What is being asked - Could you please return each line of the data that has the word "sidebar"?
----
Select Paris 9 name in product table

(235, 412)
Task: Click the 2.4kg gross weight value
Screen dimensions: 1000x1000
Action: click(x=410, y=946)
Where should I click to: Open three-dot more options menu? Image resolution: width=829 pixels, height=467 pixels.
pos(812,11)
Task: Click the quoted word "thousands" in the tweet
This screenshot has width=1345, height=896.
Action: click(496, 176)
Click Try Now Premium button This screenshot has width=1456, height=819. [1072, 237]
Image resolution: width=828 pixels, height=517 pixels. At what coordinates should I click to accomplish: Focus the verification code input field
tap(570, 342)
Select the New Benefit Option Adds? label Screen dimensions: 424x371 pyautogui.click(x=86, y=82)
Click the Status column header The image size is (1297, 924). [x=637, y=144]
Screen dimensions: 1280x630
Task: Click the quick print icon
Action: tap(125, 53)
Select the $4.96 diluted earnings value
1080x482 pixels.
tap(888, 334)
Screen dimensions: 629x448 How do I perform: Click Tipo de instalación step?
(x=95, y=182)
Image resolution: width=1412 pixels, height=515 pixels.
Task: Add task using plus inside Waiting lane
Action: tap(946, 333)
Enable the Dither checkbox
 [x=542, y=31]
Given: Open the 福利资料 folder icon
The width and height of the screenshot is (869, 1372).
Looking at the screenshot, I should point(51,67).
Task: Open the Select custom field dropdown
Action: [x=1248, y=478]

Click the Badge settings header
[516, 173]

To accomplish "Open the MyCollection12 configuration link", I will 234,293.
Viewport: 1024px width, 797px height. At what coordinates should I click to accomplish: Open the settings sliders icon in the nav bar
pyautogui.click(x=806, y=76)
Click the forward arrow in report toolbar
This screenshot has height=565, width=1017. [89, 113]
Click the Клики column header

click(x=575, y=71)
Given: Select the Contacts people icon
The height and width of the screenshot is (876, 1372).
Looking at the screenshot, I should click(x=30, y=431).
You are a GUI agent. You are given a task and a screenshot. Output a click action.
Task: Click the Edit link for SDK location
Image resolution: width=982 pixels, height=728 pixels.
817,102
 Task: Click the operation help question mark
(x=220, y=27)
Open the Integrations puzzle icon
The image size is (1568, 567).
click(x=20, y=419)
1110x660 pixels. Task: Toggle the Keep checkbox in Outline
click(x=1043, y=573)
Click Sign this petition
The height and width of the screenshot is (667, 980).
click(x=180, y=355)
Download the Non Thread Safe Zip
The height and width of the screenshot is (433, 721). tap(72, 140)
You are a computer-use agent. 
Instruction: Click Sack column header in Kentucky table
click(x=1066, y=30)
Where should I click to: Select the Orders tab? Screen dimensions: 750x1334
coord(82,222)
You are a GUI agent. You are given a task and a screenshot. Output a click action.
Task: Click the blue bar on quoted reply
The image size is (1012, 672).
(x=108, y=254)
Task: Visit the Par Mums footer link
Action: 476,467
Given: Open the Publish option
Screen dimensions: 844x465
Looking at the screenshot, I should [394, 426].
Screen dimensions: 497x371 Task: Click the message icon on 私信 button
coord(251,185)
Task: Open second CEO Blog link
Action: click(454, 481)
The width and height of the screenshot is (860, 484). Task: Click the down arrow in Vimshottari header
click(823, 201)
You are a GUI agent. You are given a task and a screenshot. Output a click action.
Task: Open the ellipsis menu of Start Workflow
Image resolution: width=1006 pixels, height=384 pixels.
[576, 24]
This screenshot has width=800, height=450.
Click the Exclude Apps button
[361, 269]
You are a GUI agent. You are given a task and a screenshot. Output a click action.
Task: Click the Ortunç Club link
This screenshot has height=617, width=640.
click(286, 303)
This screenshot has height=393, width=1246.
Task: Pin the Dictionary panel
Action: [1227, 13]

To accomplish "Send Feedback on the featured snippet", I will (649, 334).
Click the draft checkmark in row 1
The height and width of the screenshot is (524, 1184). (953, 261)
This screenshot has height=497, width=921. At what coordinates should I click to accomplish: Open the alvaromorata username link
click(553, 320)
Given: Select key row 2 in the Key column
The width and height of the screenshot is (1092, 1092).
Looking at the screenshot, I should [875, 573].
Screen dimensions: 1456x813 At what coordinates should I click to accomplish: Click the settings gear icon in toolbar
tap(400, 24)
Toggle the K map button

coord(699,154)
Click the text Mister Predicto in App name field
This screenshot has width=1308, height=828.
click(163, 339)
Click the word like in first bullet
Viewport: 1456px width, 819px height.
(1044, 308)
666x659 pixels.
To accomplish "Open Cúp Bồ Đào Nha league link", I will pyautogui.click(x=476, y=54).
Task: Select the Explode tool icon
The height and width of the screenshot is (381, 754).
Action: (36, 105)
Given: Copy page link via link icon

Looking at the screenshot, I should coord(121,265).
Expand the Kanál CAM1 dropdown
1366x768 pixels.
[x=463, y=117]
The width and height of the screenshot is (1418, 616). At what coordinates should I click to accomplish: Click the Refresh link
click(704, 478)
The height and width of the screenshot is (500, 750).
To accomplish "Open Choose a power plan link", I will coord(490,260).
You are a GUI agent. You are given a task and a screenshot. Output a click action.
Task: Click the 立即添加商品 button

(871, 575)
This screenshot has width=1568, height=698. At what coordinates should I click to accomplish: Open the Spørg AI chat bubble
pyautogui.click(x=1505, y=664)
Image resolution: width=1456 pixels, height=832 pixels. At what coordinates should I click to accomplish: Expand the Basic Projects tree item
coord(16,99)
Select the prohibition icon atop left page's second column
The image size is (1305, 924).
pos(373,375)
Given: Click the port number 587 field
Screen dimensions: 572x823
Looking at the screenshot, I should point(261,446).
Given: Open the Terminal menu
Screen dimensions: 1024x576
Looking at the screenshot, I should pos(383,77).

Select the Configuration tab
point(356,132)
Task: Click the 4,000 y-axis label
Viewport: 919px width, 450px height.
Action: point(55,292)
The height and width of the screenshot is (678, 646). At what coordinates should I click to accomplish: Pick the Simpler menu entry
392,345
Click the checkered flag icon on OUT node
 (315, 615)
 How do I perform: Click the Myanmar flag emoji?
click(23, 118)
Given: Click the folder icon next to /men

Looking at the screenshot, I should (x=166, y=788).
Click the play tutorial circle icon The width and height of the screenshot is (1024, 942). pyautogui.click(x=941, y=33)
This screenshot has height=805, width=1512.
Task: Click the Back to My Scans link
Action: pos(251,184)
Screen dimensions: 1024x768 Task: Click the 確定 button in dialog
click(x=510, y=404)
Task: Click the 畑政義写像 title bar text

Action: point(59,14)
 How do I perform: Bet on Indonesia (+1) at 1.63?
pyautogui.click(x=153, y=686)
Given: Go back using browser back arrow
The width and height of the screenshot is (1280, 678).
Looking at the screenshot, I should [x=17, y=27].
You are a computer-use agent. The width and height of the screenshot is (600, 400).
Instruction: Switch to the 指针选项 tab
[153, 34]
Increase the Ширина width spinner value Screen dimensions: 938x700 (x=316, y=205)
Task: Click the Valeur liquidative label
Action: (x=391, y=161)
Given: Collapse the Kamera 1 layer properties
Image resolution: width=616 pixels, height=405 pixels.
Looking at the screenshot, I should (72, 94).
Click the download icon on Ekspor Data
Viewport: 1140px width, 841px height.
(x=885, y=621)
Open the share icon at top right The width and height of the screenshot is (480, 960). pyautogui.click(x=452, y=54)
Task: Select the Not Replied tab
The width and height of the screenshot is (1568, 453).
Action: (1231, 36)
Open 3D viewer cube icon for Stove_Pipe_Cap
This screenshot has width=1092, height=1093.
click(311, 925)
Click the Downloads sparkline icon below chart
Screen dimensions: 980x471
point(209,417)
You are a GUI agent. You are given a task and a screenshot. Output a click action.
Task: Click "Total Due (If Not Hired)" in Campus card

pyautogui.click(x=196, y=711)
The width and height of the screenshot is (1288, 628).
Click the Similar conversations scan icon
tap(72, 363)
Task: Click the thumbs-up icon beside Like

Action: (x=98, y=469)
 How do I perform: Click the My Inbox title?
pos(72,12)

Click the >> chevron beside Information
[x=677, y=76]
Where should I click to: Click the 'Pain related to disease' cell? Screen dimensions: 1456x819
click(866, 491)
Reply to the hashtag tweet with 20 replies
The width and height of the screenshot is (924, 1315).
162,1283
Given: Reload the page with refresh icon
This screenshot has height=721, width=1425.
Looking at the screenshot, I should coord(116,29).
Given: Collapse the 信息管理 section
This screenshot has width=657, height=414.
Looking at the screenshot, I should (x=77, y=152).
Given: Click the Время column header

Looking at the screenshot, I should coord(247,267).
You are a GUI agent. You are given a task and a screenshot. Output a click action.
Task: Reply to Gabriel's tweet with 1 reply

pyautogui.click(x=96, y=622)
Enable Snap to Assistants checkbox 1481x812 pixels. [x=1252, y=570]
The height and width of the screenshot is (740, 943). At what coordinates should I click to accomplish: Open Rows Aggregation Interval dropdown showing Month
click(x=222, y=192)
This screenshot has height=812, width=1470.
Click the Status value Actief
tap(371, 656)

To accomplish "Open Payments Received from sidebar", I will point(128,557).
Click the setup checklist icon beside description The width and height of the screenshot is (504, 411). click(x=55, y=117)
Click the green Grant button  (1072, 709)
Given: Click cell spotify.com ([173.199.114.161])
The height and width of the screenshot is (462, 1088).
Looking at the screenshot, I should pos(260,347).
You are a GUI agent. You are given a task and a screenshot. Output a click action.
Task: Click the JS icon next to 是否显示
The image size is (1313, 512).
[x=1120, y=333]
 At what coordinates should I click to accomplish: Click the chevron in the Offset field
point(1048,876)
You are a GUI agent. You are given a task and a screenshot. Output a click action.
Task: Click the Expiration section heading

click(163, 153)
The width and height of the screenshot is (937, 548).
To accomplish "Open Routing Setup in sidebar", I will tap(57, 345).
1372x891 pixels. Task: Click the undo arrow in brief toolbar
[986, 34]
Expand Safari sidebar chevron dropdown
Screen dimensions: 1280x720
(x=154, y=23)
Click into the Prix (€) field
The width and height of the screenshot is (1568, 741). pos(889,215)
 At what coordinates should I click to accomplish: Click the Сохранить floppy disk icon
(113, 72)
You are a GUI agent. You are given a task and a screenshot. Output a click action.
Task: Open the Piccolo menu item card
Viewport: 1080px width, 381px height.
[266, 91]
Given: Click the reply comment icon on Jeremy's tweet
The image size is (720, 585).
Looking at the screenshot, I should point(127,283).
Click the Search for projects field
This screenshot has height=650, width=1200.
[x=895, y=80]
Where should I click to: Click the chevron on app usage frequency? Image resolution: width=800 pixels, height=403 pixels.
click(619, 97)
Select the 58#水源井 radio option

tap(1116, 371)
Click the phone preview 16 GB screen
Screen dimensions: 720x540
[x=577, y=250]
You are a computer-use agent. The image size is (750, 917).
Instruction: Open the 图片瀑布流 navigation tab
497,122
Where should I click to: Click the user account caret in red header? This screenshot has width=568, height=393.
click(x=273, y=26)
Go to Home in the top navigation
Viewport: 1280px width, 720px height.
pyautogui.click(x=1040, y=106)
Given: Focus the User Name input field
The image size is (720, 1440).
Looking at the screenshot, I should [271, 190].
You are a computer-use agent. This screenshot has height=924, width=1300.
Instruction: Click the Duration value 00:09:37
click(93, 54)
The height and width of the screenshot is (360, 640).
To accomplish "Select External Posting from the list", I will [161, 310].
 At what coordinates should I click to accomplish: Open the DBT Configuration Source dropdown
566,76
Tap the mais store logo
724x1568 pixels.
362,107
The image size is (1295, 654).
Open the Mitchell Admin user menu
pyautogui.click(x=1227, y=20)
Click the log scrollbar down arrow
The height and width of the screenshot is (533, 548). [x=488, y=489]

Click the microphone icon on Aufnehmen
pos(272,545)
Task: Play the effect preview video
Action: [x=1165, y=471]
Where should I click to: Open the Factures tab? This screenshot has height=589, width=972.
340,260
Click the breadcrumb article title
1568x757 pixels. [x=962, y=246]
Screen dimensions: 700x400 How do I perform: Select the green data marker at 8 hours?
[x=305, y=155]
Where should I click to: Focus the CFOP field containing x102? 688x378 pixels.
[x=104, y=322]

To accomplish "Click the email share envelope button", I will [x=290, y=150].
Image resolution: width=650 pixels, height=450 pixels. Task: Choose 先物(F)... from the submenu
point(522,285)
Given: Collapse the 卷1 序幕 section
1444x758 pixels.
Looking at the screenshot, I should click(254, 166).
----
Response -
To accomplish "Open Payments Received from sidebar", I will point(128,557).
To accomplish "Open Routing Setup in sidebar", I will tap(57, 345).
Expand Safari sidebar chevron dropdown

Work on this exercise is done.